Iranian poet, author and lawyer

Hamid Mosadegh (حمید مصدق, January 31, 1940 – 28 November 1998) was an Iranian poet, author and lawyer.

== Biography ==
He was born in Shahreza, a town close to Isfahan, but some time later his family moved to Isfahan, where Mosaddegh completed primary and secondary education. Manochehr Badiee, Houshang Golshiri, Mohammad Hoqouqi (Hoghoughi) and Bahram Sadeghi were Mosaddegh's friends in high school. He established Saeb Literary Association in Isfahan at a young age.

He went to the capital Tehran in 1960, and got his bachelor's degree from the University of Tehran, and his master's degree in Economy. In 1966, he left Iran for continuing education in Great Britain. In 1972, he got his Administrative Law degree from the National University and became an assistant professor at the University of Tehran and Kerman University, teaching several courses in Research Methods. From 1981, he began teaching law, especially Cooperative Law, becoming a faculty member of Law School of University of Tehran and Allameh Tabatabaie University.

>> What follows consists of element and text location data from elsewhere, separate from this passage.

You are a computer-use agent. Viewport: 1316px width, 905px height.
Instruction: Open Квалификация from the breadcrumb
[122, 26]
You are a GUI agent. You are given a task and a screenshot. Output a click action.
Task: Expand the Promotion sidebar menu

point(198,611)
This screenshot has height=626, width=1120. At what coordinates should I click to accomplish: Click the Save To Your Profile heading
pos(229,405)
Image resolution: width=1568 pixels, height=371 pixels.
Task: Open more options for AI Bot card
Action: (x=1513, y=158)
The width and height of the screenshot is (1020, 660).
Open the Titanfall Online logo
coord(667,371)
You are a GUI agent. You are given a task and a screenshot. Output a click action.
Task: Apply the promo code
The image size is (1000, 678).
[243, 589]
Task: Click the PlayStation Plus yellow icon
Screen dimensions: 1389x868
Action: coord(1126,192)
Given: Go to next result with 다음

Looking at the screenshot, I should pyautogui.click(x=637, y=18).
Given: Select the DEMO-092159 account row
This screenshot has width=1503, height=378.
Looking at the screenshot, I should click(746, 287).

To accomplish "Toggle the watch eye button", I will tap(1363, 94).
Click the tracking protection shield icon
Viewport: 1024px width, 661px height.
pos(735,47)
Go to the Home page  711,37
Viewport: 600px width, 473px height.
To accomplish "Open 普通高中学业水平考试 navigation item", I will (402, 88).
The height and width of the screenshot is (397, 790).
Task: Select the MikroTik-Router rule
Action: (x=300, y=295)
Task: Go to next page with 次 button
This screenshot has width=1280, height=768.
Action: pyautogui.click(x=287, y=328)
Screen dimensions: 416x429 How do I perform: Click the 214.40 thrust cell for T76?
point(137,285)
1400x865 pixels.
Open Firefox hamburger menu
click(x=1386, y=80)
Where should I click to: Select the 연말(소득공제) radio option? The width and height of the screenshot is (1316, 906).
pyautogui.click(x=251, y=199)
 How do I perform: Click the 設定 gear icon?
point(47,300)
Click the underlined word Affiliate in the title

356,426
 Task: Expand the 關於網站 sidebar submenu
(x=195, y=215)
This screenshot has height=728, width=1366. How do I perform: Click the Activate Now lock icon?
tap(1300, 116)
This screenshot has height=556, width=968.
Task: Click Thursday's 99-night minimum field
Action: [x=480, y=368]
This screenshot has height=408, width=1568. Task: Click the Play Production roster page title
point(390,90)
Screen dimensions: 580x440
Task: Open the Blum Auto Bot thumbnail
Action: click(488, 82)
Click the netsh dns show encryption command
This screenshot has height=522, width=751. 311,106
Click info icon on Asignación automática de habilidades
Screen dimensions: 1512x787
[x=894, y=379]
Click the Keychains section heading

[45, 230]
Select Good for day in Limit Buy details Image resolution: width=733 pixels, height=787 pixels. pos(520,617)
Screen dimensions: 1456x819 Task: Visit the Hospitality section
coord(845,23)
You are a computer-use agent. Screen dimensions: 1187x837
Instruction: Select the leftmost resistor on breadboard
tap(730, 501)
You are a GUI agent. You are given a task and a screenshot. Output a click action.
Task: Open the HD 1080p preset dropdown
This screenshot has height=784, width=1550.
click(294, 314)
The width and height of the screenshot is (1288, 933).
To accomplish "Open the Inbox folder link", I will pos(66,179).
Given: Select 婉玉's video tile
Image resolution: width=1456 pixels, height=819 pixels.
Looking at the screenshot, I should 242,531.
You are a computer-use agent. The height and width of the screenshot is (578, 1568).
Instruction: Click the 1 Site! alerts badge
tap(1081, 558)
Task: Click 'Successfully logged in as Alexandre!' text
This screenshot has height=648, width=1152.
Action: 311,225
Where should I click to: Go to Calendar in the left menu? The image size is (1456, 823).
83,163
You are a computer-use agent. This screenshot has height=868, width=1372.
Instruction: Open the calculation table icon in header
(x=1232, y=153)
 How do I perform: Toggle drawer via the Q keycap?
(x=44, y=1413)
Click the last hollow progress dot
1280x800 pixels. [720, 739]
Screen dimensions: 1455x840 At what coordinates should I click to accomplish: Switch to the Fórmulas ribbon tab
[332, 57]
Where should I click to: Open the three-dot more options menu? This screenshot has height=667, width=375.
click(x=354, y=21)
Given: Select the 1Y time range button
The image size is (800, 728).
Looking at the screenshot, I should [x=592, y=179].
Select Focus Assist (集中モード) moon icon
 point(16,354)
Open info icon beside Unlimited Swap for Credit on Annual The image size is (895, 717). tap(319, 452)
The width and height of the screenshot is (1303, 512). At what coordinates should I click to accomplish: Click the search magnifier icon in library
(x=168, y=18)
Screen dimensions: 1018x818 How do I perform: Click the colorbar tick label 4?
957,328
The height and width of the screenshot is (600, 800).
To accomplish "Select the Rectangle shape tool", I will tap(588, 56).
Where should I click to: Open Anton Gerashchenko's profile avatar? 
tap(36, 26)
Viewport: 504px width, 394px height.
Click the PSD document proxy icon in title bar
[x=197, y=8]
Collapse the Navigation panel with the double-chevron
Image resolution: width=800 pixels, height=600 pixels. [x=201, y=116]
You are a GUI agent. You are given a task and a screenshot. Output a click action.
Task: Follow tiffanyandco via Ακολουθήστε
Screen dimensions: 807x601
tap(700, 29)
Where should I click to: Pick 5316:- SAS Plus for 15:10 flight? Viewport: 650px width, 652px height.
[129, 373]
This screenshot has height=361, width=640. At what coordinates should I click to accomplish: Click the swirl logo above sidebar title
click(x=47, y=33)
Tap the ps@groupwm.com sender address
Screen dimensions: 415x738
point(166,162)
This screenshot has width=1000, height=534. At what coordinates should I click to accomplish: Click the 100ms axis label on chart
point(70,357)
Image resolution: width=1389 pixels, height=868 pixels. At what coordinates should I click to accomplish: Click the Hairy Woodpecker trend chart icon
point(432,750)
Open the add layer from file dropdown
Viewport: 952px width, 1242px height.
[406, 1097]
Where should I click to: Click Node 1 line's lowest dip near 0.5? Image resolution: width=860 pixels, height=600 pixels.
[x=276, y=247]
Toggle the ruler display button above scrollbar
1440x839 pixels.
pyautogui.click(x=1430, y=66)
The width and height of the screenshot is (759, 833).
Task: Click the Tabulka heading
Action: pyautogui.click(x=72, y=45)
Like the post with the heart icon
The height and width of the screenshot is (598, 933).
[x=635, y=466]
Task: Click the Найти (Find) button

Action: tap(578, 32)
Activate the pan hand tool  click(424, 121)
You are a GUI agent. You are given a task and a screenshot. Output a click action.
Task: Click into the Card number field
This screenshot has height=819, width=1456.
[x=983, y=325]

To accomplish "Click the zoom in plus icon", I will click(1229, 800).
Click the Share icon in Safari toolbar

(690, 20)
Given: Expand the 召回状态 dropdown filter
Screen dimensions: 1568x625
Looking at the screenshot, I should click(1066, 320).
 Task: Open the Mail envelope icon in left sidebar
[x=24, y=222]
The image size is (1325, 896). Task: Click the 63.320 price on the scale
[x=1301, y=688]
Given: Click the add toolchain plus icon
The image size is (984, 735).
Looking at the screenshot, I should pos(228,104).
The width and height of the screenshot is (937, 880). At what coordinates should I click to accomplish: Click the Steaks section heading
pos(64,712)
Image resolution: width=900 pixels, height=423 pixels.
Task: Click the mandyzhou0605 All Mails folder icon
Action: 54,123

He was a lawyer of Iranian Administration of Justice, member of the Bar Association and editor in chief of Journal of Association. Besides working as a lawyer, he continued writing poems and publishing some of them.

His career as a lawyer was strongly affected by his life as a poet and his political concerns. Most of his defendants were other Iranian authors and artists, such as Simin Behbahani, another famous Iranian poet.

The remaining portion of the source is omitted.